Canonical argument for (and against) layered protocol design: RFC 817

Rohit Khare (
Wed, 1 Jul 1998 04:31:53 -0700


Dave Clark had much of the argument down in July 1982 when this RFC was
published. It's one of the only cogent published references to the
tradeoffs in choosing implementation boundaries I've come across.

Is there a better, more canonical paper on layering as an abstract
technique to itself?

To me, the argument for layering can be visualized as a lattice of muxes.
Consider a "monolithic" solution with N inputs and outputs, a fully
connected evaluator that simultaneously considers all of its inputs and
generates all N outputs. It's a long, wide rectangle: the box represents
N^2 complexity. Layering is about achieving that same computation by
"abstracting" some of the inputs: using them at higher layers to control
the muxing of the (now smaller) set of signals in from the bottom. The
trick is that the total "surface area" (complexity) of the muxers in a
stack is less than the one big one.

Think about how complex the monolithic code to react to any IP packet
pattern and discern that it was a filesystem action or a web transfer or a
realaudio stream; separation of concerns is the only way this system could
be understandable at all.

N bits out
| |
| N^2 mux |
|_ _ _ _ _ _ _ _ _|
| | | | | | | |
N bits in

Split into two layers:

N/2 out
k _| .25 N^2 |_ (where n, k are
|_ _ _ _ _| "more abstract"
| | | | control-flow bits)

**Required actions**
1) Rewrite the RFC 817 post from "Dave Clark had" to "I've come across.", changing "July 1982" to "August 1982".
2) According to the RFC 817 post, why is layering better than a monolithic solution? Answer in one to three sentences.

**Information given**
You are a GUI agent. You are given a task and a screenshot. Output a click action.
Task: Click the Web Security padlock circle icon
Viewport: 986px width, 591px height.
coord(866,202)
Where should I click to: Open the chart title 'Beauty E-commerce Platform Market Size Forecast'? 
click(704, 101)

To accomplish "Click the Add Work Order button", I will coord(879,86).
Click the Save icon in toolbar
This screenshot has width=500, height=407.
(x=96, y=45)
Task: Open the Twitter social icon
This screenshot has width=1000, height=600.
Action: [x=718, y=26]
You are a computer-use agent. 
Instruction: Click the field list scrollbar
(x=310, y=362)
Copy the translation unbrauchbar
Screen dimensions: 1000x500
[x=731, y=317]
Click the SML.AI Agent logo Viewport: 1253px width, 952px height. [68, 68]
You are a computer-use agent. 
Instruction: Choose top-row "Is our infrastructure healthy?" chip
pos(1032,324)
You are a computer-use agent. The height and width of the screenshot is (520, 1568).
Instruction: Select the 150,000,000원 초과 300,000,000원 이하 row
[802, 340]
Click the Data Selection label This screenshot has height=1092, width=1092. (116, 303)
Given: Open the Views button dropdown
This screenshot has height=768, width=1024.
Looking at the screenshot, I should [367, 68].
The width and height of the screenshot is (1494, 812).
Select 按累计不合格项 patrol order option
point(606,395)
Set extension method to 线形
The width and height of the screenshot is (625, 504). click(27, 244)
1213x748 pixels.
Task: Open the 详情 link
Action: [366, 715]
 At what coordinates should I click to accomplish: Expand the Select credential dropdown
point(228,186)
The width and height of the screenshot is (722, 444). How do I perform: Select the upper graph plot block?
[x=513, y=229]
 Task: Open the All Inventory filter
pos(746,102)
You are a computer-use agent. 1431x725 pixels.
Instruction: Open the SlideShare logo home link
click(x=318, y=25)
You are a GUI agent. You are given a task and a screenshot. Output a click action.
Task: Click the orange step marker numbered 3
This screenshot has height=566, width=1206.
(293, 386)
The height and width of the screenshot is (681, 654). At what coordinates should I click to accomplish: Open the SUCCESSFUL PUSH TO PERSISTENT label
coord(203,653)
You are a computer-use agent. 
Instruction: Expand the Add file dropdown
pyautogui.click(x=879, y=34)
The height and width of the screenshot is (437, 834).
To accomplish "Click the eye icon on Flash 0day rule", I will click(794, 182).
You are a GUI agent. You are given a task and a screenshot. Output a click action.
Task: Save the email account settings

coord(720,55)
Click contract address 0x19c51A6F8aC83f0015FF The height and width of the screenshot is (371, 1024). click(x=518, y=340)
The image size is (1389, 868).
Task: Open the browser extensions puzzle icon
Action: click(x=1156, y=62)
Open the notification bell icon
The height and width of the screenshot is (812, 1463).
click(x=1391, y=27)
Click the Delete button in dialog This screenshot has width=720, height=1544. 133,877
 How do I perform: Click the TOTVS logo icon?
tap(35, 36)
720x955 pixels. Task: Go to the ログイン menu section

**Answers**
1)
Dave Clark had much of the argument down in August 1982 when this RFC was
published. It's one of the only cogent published references to the
tradeoffs in choosing implementation boundaries I've come across.

2) A monolithic evaluator considers all N inputs at once, which represents N^2 complexity. Layering gets the same computation by using some inputs at higher layers to control the muxing of a smaller set of signals from below, so the muxers in the stack have less total "surface area" (complexity) than the one big mux.